(Word and element location records)
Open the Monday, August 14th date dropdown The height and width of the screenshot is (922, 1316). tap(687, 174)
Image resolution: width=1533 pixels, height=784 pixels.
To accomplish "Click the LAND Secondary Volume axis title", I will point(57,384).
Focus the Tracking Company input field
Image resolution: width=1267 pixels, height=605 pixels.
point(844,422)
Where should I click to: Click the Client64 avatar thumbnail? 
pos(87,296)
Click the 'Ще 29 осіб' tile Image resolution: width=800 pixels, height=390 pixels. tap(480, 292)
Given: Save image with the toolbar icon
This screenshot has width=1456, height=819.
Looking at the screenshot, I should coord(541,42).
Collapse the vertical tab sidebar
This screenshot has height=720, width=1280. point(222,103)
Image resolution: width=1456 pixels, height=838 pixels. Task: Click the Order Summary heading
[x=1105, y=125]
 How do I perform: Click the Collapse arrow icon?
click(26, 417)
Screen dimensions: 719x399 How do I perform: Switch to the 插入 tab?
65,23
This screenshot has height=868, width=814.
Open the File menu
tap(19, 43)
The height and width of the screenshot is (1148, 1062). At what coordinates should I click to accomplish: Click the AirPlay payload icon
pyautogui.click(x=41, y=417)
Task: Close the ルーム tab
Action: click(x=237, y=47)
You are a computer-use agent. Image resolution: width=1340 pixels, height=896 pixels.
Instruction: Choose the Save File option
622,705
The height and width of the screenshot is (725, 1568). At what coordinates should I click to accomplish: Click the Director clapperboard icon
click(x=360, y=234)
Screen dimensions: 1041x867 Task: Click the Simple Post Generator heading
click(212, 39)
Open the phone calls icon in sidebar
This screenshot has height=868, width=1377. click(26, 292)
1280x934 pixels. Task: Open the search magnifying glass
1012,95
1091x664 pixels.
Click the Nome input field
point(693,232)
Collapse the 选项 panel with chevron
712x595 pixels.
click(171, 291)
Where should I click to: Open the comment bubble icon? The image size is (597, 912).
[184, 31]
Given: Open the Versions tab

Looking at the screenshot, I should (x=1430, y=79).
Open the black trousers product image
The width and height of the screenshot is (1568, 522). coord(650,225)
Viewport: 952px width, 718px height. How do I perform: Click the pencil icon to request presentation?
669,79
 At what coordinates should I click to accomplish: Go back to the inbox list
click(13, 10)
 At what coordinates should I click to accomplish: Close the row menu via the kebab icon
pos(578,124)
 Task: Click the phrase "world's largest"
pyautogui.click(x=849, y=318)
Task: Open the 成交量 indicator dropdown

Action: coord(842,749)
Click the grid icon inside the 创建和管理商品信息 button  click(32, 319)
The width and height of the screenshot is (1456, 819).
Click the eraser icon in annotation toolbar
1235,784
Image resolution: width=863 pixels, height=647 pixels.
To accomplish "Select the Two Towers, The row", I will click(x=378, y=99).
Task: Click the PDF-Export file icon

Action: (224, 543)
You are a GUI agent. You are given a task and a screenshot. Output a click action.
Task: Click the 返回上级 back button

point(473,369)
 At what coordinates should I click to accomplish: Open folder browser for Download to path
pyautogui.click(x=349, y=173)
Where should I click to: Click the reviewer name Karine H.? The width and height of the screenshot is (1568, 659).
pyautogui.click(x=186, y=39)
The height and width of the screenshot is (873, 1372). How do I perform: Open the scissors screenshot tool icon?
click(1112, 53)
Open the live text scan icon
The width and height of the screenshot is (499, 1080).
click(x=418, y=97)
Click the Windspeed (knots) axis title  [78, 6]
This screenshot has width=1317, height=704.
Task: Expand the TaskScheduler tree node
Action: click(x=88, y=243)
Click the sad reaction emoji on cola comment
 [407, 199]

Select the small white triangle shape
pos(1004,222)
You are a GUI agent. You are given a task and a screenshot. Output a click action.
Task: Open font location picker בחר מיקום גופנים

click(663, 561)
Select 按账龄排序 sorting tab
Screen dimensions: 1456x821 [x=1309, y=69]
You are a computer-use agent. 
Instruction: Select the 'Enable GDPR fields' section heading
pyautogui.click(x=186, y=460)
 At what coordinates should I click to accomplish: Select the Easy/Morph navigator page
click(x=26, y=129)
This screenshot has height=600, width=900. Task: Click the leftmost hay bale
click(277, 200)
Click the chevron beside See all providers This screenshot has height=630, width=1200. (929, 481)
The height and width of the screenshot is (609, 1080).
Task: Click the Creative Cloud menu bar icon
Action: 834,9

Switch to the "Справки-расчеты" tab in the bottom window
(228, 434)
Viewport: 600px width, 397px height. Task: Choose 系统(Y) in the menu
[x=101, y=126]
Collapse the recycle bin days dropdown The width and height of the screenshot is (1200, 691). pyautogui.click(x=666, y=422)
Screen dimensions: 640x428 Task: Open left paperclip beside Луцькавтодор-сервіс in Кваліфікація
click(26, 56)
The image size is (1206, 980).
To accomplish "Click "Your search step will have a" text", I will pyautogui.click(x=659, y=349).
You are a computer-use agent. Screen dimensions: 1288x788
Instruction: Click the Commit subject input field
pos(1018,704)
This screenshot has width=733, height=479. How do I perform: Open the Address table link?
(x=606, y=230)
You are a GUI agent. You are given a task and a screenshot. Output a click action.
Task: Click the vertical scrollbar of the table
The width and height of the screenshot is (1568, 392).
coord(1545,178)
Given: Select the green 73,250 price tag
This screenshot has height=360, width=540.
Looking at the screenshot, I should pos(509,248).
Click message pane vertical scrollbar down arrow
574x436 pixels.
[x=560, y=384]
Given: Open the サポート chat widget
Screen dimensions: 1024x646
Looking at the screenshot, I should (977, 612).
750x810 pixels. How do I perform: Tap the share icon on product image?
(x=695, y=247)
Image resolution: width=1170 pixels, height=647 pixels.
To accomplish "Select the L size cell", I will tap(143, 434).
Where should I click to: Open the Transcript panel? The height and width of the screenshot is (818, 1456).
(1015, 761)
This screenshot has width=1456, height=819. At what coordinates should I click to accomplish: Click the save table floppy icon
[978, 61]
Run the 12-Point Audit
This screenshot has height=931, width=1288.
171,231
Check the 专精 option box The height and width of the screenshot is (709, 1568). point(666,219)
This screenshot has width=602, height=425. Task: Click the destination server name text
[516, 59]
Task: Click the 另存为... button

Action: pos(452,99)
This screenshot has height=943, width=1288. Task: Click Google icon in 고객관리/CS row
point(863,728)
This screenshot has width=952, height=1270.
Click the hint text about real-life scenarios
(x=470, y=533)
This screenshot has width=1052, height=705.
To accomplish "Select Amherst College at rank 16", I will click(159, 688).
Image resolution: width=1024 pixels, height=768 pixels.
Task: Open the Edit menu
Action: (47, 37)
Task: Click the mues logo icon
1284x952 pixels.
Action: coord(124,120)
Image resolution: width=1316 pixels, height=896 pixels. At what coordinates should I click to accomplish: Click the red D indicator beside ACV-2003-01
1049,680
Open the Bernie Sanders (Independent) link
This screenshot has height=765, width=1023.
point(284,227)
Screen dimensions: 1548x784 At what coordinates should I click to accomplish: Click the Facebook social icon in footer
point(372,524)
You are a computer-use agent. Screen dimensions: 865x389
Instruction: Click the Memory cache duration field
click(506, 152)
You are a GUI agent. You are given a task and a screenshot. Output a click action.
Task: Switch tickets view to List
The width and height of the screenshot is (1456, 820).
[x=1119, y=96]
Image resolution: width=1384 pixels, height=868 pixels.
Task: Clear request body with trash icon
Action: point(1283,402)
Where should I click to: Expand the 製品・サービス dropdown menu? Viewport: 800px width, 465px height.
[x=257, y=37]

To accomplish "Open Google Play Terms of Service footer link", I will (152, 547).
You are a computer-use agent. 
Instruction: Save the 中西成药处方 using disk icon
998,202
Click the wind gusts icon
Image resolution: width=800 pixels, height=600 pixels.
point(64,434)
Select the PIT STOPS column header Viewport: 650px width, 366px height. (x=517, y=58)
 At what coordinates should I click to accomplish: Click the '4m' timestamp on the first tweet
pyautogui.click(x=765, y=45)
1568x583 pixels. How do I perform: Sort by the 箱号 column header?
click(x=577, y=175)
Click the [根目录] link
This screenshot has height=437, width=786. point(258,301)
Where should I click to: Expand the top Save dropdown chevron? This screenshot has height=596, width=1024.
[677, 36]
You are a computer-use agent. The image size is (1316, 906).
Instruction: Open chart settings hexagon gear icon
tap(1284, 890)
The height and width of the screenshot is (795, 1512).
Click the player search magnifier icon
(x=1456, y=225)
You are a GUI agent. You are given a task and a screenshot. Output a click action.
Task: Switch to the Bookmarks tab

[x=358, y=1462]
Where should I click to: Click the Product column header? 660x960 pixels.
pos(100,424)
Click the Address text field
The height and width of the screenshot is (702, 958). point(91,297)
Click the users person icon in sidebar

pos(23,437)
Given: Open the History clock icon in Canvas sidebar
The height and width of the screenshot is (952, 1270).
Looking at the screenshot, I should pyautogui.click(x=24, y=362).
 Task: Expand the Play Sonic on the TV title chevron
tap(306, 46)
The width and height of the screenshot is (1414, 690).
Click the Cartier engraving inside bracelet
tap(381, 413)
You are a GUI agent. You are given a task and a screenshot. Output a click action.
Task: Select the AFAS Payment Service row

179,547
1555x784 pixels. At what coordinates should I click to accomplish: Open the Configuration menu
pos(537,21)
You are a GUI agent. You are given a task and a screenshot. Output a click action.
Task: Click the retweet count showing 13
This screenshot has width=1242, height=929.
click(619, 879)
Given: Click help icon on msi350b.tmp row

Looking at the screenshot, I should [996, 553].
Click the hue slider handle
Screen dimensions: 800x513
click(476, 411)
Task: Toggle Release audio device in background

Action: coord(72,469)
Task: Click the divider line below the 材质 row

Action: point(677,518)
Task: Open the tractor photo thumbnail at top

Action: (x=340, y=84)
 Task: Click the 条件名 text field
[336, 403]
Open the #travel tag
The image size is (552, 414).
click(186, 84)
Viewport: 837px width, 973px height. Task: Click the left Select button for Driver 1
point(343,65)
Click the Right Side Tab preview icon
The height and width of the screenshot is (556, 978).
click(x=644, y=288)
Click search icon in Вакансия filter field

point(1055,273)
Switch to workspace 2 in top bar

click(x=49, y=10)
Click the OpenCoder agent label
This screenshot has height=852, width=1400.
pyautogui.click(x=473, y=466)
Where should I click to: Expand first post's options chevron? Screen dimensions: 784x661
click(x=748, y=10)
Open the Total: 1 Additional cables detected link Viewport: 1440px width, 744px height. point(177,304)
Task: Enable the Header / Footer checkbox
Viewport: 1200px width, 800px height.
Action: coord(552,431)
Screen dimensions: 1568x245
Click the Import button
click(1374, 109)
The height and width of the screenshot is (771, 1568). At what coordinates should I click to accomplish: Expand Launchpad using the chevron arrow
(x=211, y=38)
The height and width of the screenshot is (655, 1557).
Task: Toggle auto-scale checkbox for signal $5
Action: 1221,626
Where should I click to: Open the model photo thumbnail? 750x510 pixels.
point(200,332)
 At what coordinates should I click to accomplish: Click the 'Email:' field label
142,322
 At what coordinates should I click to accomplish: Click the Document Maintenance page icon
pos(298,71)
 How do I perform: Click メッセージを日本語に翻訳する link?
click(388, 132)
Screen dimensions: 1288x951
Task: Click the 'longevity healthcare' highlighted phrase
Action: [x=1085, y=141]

Exercise objective:
Render the rows as a numbered list, leaving out blank lines, starting at the row containing "At what coordinates should I click to accomplish: Click the '4m'" and ending at the row containing "This screenshot has height=437, width=786.".

Written answer:
1.  At what coordinates should I click to accomplish: Click the '4m' timestamp on the first tweet
2. pyautogui.click(x=765, y=45)
3. 1568x583 pixels. How do I perform: Sort by the 箱号 column header?
4. click(x=577, y=175)
5. Click the [根目录] link
6. This screenshot has height=437, width=786. point(258,301)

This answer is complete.